#### What you will do:
Copy out all the data, word for word.

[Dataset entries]
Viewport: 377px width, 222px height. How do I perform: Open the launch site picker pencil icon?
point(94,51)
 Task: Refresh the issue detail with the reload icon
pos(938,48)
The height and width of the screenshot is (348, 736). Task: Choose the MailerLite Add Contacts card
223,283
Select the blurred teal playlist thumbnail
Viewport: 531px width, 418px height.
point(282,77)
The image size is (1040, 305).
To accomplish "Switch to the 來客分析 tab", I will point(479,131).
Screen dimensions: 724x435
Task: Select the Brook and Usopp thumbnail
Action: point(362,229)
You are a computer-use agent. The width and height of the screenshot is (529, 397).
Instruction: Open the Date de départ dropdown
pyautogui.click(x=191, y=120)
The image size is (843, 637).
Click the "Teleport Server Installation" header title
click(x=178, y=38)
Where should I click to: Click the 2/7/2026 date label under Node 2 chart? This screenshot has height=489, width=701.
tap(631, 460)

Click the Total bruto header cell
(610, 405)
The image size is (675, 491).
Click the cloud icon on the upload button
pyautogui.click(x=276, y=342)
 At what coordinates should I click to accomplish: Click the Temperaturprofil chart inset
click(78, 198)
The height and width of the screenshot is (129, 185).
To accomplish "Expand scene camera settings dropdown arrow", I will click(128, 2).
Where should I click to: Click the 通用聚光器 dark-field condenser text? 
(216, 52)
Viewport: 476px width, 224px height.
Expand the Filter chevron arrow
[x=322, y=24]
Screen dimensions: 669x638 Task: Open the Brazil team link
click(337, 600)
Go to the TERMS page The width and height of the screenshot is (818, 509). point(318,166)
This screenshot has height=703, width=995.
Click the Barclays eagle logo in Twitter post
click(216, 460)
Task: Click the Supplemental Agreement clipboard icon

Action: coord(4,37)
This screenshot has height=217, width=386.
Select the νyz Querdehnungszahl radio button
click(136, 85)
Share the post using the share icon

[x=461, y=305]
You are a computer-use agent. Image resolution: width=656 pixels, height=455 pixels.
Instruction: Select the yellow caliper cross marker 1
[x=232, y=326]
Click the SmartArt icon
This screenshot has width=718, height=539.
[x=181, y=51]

#### Output below:
Viewport: 377px width, 222px height. How do I perform: Open the launch site picker pencil icon?
point(94,51)
 Task: Refresh the issue detail with the reload icon
pos(938,48)
The height and width of the screenshot is (348, 736). Task: Choose the MailerLite Add Contacts card
223,283
Select the blurred teal playlist thumbnail
Viewport: 531px width, 418px height.
point(282,77)
The image size is (1040, 305).
To accomplish "Switch to the 來客分析 tab", I will point(479,131).
Screen dimensions: 724x435
Task: Select the Brook and Usopp thumbnail
Action: point(362,229)
You are a computer-use agent. The width and height of the screenshot is (529, 397).
Instruction: Open the Date de départ dropdown
pyautogui.click(x=191, y=120)
The image size is (843, 637).
Click the "Teleport Server Installation" header title
click(x=178, y=38)
Where should I click to: Click the 2/7/2026 date label under Node 2 chart? This screenshot has height=489, width=701.
tap(631, 460)

Click the Total bruto header cell
(610, 405)
The image size is (675, 491).
Click the cloud icon on the upload button
pyautogui.click(x=276, y=342)
 At what coordinates should I click to accomplish: Click the Temperaturprofil chart inset
click(78, 198)
The height and width of the screenshot is (129, 185).
To accomplish "Expand scene camera settings dropdown arrow", I will click(128, 2).
Where should I click to: Click the 通用聚光器 dark-field condenser text? 
(216, 52)
Viewport: 476px width, 224px height.
Expand the Filter chevron arrow
[x=322, y=24]
Screen dimensions: 669x638 Task: Open the Brazil team link
click(337, 600)
Go to the TERMS page The width and height of the screenshot is (818, 509). point(318,166)
This screenshot has height=703, width=995.
Click the Barclays eagle logo in Twitter post
click(216, 460)
Task: Click the Supplemental Agreement clipboard icon

Action: coord(4,37)
This screenshot has height=217, width=386.
Select the νyz Querdehnungszahl radio button
click(136, 85)
Share the post using the share icon

[x=461, y=305]
You are a computer-use agent. Image resolution: width=656 pixels, height=455 pixels.
Instruction: Select the yellow caliper cross marker 1
[x=232, y=326]
Click the SmartArt icon
This screenshot has width=718, height=539.
[x=181, y=51]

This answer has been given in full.